8 thoughts on “Loose and tight

  1. Marian says:

    I’m so glad you’re back. And yes: catching up is impossible, but picking up is completely doable. I can relate to the characterization of this stage of life as a second adolescence, and I’m looking forward to seeing what you come up with 🙂 .

    • Rita says:

      Hi Marian,
      For some reason, I never got notification of any replies to this post. So, I wasn’t ignoring you. Guess I need to practice picking up, too. Oy.

  2. TD says:

    Rita, This: “Hard to say because I have decided that this stage of life is just one big, fat, second adolescence, with many of the same issues and questions: What am I going to do next? Who am I? Who do I want to be? How do I want to spend my time? (And what in the HELL is happening to my body?)” … was so funny to me because that’s exactly where I am too!
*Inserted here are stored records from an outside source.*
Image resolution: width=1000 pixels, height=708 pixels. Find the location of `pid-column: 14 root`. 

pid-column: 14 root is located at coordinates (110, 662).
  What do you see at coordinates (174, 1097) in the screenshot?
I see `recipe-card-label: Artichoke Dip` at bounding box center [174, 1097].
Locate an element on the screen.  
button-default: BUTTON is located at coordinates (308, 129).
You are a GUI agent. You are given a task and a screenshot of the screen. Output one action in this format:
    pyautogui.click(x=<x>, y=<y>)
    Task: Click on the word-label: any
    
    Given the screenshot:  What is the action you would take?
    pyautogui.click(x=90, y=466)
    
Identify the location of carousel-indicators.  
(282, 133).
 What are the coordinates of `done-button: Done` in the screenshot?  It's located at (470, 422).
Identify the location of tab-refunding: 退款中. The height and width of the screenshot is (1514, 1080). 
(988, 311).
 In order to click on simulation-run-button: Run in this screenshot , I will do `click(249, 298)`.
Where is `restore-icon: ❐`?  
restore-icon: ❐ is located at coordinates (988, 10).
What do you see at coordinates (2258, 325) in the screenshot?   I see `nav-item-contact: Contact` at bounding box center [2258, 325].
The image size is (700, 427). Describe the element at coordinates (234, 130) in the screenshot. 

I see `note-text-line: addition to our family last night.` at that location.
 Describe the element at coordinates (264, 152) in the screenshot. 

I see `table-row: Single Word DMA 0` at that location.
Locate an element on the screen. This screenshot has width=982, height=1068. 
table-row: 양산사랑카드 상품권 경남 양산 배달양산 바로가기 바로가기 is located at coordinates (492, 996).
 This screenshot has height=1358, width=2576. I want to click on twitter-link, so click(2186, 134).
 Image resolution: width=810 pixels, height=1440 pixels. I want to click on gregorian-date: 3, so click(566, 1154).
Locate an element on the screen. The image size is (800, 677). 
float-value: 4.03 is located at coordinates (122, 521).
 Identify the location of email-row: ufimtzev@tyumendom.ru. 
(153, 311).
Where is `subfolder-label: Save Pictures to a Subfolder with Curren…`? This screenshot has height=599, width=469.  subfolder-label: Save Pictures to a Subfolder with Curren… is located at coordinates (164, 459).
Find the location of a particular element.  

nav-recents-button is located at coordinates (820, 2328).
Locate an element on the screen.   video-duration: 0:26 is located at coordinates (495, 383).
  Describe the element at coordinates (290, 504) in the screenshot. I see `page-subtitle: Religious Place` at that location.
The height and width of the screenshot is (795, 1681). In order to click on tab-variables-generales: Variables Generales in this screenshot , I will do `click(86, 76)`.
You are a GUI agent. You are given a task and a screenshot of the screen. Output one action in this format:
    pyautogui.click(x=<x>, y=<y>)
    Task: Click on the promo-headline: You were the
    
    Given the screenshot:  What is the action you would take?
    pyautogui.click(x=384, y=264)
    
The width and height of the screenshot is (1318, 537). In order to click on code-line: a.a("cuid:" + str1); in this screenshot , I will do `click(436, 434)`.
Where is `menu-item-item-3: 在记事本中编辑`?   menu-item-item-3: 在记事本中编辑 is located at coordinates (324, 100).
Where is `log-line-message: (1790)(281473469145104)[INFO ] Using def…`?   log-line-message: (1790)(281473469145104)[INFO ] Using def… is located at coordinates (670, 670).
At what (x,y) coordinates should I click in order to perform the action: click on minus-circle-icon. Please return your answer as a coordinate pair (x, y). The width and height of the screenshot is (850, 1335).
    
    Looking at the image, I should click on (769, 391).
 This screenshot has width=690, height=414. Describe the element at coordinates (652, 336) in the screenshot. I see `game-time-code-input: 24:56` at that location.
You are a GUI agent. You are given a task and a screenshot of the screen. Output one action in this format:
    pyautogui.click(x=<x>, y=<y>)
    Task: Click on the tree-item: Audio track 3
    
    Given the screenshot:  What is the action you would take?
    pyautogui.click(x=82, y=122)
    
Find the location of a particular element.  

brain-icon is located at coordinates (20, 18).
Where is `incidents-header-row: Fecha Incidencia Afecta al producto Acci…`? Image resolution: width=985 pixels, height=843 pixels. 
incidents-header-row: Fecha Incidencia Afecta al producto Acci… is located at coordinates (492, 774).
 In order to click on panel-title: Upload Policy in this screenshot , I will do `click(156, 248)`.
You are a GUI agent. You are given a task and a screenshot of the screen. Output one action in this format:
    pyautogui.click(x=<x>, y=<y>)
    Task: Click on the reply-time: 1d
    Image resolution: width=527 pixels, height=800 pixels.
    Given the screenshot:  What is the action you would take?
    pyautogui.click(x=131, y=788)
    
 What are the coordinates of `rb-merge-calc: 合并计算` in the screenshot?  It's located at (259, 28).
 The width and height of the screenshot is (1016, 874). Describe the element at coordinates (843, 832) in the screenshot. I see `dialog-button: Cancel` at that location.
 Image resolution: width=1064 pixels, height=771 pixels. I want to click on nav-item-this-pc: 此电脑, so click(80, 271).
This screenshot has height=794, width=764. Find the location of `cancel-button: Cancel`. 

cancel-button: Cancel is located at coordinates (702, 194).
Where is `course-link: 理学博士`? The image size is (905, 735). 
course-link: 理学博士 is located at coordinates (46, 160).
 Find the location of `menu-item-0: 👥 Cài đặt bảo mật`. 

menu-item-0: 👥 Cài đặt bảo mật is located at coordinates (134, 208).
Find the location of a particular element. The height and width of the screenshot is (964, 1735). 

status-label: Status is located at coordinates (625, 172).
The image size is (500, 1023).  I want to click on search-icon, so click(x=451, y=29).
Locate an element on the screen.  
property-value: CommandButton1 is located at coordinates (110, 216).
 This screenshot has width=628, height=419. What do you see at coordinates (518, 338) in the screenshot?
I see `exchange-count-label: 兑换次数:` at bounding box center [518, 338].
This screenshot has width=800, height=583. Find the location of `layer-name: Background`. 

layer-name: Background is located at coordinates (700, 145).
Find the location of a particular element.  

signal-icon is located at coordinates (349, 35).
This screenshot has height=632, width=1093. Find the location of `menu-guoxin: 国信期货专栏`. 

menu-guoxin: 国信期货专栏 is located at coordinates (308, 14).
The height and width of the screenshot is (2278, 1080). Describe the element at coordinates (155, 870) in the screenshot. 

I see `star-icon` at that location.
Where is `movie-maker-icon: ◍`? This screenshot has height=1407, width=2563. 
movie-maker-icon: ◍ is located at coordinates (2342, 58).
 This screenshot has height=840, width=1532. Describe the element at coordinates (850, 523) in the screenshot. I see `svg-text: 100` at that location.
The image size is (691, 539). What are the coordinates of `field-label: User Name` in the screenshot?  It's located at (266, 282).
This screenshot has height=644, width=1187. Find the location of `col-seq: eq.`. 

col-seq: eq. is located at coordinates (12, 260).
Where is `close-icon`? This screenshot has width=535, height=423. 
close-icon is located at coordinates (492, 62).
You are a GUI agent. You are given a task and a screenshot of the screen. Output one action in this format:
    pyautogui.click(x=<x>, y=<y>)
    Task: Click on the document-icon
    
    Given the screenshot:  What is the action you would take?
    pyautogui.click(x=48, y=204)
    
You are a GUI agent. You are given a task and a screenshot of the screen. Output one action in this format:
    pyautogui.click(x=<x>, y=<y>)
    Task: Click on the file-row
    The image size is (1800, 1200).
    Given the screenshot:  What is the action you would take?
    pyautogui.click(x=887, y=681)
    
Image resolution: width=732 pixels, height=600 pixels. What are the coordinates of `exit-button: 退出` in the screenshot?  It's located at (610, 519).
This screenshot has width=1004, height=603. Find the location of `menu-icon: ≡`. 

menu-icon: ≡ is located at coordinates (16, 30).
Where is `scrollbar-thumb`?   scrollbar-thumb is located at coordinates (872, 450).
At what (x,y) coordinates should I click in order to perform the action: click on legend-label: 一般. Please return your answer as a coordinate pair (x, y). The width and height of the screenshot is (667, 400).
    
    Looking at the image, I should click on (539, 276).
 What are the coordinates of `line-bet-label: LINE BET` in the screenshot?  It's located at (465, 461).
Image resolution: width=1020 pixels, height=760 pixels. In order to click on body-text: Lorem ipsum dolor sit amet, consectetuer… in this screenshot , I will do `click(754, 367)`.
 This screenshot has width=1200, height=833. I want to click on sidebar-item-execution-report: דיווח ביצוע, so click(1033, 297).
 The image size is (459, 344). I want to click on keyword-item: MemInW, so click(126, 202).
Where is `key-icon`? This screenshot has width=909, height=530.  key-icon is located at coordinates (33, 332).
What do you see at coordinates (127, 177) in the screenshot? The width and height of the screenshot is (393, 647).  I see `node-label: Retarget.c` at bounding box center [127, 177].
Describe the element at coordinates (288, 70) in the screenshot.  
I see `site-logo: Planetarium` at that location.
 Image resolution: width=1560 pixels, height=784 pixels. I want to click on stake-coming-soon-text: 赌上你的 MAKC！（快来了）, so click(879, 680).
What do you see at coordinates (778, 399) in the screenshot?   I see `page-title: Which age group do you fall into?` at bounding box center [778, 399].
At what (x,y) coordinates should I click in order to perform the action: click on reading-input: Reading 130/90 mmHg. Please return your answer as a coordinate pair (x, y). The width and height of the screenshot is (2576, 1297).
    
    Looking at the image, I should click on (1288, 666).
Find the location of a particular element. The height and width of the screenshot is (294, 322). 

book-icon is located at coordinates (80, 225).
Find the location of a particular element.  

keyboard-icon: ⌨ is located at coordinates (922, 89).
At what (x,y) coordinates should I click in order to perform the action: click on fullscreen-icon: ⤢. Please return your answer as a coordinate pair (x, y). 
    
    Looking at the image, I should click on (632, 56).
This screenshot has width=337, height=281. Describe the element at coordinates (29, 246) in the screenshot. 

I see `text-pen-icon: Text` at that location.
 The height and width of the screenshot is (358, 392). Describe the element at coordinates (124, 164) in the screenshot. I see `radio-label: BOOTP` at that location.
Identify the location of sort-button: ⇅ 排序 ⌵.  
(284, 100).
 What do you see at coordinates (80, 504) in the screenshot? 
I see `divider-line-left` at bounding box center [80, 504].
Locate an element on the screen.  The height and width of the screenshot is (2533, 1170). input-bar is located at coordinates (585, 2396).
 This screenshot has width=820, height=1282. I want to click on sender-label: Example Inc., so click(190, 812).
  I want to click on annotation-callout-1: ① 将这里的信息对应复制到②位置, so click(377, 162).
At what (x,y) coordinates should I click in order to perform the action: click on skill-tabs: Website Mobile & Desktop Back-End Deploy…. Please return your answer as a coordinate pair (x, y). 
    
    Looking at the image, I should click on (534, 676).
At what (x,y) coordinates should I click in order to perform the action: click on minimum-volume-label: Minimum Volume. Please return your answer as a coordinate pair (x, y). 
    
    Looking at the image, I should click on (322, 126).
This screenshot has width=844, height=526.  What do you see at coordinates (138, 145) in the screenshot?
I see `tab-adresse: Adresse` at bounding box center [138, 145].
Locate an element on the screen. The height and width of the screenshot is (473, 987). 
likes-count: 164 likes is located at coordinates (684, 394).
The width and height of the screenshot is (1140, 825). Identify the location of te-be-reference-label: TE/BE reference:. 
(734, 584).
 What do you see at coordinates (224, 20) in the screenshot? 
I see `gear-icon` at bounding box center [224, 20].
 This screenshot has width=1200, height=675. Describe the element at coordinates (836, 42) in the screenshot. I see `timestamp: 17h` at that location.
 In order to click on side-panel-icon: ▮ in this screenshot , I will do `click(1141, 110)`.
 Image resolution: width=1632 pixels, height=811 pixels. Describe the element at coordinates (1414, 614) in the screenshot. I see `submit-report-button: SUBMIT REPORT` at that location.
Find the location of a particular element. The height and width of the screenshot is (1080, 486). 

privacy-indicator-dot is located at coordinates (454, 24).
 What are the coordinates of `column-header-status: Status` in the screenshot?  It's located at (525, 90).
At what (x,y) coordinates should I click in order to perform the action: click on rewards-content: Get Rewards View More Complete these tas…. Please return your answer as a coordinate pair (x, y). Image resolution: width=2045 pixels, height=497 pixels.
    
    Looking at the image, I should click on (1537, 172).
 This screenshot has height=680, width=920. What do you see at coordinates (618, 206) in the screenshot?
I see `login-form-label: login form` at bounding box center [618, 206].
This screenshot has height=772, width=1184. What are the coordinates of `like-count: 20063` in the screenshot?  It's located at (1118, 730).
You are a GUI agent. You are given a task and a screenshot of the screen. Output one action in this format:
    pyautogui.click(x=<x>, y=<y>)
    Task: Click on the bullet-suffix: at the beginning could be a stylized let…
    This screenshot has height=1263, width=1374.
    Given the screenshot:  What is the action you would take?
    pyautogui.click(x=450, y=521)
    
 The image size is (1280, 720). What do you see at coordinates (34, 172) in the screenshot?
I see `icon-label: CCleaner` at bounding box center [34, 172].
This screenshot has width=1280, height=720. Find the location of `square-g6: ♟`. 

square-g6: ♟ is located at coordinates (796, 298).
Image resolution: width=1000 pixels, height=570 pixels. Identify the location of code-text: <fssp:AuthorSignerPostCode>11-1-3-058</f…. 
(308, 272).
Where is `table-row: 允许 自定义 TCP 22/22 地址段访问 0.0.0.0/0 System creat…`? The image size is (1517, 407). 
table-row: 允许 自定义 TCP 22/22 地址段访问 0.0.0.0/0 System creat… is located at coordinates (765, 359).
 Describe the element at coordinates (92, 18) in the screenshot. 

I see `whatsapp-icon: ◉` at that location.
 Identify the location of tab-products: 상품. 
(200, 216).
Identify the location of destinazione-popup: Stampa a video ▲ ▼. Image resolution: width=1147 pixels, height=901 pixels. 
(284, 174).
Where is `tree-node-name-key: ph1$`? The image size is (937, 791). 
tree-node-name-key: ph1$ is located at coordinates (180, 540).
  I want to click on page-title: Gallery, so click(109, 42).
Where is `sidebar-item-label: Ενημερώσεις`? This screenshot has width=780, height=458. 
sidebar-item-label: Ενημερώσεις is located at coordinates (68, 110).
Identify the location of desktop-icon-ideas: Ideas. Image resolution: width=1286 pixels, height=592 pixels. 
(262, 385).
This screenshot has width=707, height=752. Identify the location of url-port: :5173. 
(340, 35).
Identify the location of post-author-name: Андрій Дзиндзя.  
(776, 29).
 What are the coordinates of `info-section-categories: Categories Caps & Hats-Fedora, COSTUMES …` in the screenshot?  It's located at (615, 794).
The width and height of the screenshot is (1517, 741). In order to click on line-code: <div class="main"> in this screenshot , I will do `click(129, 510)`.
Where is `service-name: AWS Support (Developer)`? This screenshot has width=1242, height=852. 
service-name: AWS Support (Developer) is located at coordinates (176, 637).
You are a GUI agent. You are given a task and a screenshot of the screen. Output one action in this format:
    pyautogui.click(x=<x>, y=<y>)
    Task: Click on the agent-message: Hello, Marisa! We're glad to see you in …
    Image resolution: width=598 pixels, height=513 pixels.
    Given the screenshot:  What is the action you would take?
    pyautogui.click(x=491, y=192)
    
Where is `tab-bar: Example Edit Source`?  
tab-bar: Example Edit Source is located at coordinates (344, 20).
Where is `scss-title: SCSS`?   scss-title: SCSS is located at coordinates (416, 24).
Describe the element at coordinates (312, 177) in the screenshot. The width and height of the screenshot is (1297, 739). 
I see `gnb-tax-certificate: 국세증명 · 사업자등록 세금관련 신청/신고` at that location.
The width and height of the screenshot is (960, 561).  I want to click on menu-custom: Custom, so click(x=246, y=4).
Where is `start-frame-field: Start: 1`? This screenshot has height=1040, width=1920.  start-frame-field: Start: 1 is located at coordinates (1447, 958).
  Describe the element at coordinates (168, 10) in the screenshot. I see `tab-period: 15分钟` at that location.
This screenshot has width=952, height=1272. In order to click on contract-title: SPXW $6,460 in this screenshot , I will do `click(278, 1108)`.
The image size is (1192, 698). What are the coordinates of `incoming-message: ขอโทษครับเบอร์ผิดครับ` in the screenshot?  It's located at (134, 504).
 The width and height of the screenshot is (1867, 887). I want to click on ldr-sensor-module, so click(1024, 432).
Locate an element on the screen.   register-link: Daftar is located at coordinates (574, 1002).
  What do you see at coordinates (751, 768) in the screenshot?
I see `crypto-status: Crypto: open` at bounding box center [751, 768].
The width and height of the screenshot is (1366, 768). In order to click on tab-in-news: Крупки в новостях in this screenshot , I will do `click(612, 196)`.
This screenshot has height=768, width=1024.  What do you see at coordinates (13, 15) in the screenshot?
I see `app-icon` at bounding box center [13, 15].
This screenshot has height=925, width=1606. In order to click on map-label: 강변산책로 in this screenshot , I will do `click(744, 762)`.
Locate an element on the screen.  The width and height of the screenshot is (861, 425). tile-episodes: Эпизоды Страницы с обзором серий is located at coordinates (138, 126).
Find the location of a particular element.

    This week, I was literally crying to wash out the toxic thoughts in my mind of all those questions. Then as I calmed myself, I laid in my bed and the visual of myself in my minds eye was of a 12 year old little girl sitting on the top of a wooden picnic bench with white knee high socks, one a bit saggy of course. Seriously, that’s what I saw and then I thought “Well, at least I don’t have to deal with having my period and cramps! And I don’t like boys anymore either.”

    Second adolescence. Ha! That’s how I saw myself too!!

    Today, I noticed that if I have my arm a certain way, my skin looks like a dried up raisin. And when did THAT happen, exactly?!?

    I am happy to see you today in my email playground. 🍔🍔🍔🥤🙄

    • Rita says:

      Hi TD,
      I didn’t not mean to neglect this response–I didn’t see it until just today. This made me smile, so–happy to see you today in my playground, too. I appreciate the reminders for the ways in which this second adolescence is definitely better than the first one! Despite the prune skin. Periods are over-rated; I bet Margaret and all her friends wondered why they’d been in such a hurry for them to commence. Too bad Judy Blume never let us know how that all turned out for them. Speaking of skin that surprises you–for me it’s the hands. Sometimes I glance at mine and see my grandmother’s.

  3. Kari Wagner Hoban says:

    God I am so glad to see you again.
    Also, I understand this paragraph:

    Hard to say because I have decided that this stage of life is just one big, fat, second adolescence, with many of the same issues and questions: What am I going to do next? Who am I? Who do I want to be? How do I want to spend my time? (And what in the HELL is happening to my body?)

    WAY TOO WELL.

    Also, I love Amos Lee.
    And I love you too.
    Kari Wagner Hoban recently posted…!A la Chingada! Estoy Comiendo Tater Tots- Parte CuatroMy Profile

    • Rita says:

      I love you, too. I know you know. Sorry I’ve been such a poor correspondent this summer. Life. (I know you know that, too.)

  4. Kate says:

    I’ve been on vacation or recovering from vacation the last few weeks, but was so glad to see your blog alive again and an updated post from you.

    I’m embracing a bit of the adolescent stage myself as Violet begins entering her own. I’m watching in awe while trying to not miss my baby girl too much. (As much as I don’t miss the exhaustion if those hands on younger years, I do miss the special magic of them.)

    Life. It just doesn’t slow down. I’m glad we have our blogs to share it together!

    • Rita says:

      Clearly it doesn’t slow down. Life. “recovering from vacation” makes me smile because I always have to recover from vacation. Hope you are feeling sufficiently rested from your “rest.” (I think vacation is actually more work than usual for moms if it’s a family vacation.)

      As for adolescent children and missing children and all that: Parenting adolescents was much more challenging for me than parenting kids. Part of it was that I missed the kids they once were a lot. And adolescence is…uncomfortable, in so many ways, for everyone involved. It’s supposed to be, I know. Breaking up and away always is. But, now that we’re through that, I even miss the adolescents my kids once were. I see pictures of them at that stage and feel nothing but tenderness for those striving, struggling, growing beings they were then. And for the mom I was, too.

      As you said, “Life. It just doesn’t slow down.” (You should put that on a t-shirt.)